In a few days, we will be celebrating the Chinese New Year. Of all the traditional Chinese festivals, the Chinese New Year is perhaps the most significant and colourful. It is a time for family reunions and grand celebrations. However, due to the pandemic and COVID-19 safety measures, the festive mood this year will be more subdued.
On 22 January, Mr Lawrence Wong, the Education Minister and co-chair of the Multi-Ministry Task Force (MTF), shared his concern – that “the likelihood of more social activities and interactions during the Chinese New Year period could increase the risk of transmission.” He added that “last year’s Chinese New Year period saw many clusters forming due to unrestricted social gatherings.” In view of this concern especially with the approach of the Chinese New Year, the MTF announced new safety rules which took effect from 26 January: 1) Families can receive only a maximum of eight visitors a day. 2) Visits are limited to no more than two households a day.
Despite these new restrictions, we thank God that, with some adaptation, we are still able to celebrate the Chinese New Year with our families and loved ones.
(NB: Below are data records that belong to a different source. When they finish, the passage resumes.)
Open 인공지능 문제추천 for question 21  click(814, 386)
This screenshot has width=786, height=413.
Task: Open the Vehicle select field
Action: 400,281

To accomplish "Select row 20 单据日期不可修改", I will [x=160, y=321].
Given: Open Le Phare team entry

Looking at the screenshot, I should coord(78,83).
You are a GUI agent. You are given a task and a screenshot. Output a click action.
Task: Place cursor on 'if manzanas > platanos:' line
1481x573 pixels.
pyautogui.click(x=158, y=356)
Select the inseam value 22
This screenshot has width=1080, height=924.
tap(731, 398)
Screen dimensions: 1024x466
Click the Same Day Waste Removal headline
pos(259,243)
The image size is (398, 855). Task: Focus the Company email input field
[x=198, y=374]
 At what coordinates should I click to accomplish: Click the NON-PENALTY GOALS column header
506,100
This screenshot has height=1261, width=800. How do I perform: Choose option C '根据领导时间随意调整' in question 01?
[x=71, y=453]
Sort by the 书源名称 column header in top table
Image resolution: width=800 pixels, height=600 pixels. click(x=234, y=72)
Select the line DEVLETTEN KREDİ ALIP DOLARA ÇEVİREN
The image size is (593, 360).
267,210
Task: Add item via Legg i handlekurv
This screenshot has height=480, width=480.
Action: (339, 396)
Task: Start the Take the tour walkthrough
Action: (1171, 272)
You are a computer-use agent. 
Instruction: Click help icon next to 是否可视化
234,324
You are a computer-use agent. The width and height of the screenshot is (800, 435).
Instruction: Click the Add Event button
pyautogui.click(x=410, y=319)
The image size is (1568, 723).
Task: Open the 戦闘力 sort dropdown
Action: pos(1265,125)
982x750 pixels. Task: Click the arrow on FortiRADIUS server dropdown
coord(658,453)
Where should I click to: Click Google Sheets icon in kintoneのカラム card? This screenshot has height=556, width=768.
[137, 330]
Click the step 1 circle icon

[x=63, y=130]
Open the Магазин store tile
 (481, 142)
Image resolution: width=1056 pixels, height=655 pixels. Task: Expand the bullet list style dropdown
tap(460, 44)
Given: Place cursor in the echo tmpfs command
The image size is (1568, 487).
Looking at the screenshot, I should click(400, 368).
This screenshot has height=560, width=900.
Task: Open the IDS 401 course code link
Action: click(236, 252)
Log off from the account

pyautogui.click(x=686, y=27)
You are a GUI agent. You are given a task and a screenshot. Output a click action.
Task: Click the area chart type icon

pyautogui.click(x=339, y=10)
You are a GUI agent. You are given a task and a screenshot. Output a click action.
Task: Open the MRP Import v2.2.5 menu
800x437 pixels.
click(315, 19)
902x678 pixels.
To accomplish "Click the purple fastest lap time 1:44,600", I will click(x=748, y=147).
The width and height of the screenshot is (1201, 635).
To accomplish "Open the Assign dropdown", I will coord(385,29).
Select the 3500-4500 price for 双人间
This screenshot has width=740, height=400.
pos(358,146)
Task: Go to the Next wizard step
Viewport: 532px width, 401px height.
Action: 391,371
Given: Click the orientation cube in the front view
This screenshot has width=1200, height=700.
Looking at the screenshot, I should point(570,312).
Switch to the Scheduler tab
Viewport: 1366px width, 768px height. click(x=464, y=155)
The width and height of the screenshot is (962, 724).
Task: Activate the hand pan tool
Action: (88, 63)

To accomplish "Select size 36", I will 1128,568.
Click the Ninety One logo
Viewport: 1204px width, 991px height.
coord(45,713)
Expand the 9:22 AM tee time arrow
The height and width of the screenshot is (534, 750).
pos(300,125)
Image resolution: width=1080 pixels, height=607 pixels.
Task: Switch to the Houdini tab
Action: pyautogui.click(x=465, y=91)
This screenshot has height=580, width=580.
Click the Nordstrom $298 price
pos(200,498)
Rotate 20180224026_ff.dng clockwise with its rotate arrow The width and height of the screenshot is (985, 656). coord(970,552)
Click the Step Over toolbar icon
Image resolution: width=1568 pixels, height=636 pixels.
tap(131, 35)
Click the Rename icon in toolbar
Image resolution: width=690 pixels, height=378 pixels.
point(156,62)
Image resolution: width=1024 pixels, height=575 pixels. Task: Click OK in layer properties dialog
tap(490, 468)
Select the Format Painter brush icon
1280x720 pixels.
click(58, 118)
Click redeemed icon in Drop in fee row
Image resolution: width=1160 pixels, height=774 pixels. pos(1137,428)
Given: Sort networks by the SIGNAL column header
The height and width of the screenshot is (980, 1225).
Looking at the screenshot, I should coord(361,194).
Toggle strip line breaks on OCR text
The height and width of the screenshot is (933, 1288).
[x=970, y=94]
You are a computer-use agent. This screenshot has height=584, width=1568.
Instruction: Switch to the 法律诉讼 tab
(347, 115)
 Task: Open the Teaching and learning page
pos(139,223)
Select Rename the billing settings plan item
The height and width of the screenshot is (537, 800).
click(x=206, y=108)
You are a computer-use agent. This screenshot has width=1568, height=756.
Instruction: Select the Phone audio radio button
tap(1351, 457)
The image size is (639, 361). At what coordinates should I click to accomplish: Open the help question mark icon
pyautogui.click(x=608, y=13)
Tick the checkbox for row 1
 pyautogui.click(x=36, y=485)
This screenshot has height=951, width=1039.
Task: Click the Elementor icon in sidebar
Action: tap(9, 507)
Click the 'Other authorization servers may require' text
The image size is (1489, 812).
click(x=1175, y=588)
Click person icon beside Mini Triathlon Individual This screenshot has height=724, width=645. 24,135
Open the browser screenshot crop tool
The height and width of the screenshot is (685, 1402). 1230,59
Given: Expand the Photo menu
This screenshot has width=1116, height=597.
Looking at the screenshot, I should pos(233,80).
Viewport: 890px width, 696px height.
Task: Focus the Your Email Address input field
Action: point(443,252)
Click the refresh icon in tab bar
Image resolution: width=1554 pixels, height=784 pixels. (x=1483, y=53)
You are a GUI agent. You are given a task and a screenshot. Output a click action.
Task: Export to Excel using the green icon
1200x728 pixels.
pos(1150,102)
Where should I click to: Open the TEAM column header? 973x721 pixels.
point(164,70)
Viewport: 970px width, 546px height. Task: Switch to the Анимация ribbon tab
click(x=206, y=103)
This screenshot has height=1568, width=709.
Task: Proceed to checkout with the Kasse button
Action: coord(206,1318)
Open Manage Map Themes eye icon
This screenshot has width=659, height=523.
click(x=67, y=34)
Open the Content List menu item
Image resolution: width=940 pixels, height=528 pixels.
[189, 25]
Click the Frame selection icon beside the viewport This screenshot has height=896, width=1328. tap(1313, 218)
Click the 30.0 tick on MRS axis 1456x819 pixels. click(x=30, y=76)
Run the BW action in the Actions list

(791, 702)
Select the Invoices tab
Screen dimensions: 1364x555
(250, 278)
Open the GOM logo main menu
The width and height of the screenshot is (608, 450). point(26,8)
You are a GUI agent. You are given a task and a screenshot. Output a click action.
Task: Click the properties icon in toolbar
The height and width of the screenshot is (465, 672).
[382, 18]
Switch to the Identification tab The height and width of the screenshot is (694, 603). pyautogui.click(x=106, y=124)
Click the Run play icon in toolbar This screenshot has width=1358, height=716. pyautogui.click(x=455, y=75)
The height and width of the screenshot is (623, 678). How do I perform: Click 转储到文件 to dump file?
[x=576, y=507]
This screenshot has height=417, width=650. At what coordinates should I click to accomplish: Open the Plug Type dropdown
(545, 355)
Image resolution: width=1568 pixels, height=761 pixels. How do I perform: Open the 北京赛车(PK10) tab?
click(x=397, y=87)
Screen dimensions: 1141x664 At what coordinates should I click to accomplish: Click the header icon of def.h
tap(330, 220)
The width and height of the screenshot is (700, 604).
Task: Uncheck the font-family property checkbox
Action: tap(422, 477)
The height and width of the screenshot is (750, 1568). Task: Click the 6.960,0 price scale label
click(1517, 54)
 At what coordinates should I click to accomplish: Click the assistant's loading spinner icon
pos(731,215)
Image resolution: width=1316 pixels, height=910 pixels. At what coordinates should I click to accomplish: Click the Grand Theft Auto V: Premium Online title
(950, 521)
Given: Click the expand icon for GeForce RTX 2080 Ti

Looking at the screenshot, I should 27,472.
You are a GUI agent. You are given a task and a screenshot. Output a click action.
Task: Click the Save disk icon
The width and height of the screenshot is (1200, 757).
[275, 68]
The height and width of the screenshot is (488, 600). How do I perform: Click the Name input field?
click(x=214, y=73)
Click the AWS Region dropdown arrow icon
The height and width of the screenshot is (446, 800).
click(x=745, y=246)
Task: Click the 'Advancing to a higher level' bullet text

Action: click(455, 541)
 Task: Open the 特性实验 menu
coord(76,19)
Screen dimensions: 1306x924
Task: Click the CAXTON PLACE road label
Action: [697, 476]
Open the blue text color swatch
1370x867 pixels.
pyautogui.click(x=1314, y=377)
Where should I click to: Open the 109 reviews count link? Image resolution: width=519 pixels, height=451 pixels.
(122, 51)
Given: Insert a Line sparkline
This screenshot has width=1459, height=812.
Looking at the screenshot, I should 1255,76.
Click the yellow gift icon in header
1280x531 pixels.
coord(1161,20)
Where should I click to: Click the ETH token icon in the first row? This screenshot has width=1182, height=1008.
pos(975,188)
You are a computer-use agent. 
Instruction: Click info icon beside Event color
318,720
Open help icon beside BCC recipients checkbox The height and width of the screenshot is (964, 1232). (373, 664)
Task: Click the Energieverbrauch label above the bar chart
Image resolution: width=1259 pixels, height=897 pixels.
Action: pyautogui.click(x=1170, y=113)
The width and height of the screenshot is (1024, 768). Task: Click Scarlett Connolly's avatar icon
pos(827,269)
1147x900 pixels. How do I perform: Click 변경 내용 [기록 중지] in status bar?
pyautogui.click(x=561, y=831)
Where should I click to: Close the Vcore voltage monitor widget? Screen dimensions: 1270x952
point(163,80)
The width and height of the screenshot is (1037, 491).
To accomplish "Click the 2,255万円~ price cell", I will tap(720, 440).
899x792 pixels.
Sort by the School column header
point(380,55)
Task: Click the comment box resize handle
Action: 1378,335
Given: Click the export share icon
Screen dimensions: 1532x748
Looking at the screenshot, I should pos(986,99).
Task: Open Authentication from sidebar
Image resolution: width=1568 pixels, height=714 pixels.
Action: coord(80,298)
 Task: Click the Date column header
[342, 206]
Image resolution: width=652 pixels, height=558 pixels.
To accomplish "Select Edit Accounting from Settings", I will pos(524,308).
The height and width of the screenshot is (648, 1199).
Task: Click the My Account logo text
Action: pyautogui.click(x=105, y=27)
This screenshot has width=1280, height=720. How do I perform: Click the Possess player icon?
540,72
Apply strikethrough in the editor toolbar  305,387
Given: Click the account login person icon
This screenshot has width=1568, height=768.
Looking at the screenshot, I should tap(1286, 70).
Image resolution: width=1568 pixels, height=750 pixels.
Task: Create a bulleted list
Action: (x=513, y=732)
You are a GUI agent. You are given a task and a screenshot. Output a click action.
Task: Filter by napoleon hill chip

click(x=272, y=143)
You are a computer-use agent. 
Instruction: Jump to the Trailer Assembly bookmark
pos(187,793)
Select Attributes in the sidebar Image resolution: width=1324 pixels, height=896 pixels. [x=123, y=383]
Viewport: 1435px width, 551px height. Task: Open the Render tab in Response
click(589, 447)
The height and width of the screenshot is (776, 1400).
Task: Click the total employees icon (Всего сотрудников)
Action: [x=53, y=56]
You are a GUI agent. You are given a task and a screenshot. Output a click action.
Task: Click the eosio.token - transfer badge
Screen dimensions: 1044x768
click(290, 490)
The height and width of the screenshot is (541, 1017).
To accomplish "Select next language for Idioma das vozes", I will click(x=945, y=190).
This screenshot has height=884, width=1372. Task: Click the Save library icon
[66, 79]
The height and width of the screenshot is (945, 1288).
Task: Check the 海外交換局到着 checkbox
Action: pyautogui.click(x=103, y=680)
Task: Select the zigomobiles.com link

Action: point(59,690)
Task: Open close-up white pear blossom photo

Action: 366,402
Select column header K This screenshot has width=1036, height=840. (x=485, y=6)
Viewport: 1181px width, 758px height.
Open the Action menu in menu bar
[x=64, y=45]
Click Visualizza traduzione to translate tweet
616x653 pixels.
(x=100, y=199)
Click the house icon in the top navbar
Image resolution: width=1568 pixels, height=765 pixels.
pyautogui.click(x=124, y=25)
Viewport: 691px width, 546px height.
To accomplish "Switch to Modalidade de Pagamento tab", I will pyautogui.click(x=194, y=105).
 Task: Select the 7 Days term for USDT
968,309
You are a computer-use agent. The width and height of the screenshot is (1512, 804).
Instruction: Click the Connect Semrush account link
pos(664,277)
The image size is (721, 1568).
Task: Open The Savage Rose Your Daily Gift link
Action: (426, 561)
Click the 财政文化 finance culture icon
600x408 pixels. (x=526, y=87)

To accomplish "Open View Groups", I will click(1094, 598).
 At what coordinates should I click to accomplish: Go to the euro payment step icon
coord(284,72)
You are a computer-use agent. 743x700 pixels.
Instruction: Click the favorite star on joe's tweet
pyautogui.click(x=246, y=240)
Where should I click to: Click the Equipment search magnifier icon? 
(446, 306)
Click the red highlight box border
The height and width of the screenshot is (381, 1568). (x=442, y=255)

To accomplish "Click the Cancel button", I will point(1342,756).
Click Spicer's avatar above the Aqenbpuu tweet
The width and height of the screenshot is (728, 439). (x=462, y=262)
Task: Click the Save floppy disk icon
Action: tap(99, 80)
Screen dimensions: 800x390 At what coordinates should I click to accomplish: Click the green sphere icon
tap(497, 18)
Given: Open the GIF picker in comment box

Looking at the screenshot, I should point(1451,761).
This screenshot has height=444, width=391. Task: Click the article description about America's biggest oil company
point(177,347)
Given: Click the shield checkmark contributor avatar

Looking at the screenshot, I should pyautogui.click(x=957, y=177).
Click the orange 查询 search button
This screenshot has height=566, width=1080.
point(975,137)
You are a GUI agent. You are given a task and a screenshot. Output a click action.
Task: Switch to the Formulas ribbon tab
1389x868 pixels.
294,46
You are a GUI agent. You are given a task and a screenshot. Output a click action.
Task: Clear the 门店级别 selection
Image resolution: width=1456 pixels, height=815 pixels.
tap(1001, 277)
Given this liberty, let us be socially responsible. Celebrate safely by observing all the rules like wearing of mask, social distancing and following the limits set by the MTF.
This Chinese New Year will be very different from those of the past years. We will need to adjust to the “new normal” and celebrate with restrictions. However, there are many things that we can be thankful for: “In every thing give thanks: for this is the will of God in Christ Jesus concerning you” (I Thess 5: 18).
1. God’s preserving grace. The Lord has kept us healthy and safe for the past one year since the start of the pandemic.
2. Stable situation in Singapore. While the virus is still raging in many parts of the world, the situation here is currently under control.
3. Availability of the COVID-19 vaccine in Singapore. To date, more than 155,000 people have taken their first dose of the vaccine.
Despite the pandemic, let us observe the Chinese New Year joyfully and meaningfully. As we visit our friends and relatives, let us be mindful of our testimony as Christians. While non-believers observe traditions and practices out of superstitious fear and belief, we must celebrate the New Year in a God-honouring way. We can be respectful to our elders without compromising our faith. Take advantage of the prevailing cordial, happy spirit to share our faith. It is also an appropriate time to make use of the red tracts with words like “Blessedness” and “A Blessed and Happy New Year”. Leaving one or two behind after your visit may bring the Gospel right into someone’s heart.
While much of the Chinese New Year celebrations and well-wishes centre on wealth and prosperity, we, as God’s children, must keep our eyes focused on the Lord and His spiritual
blessings. “By humility and the fear of the LORD are riches, and honour, and life” (Prov 22: 4).
Wishing everyone a blessed and joyous Chinese New Year!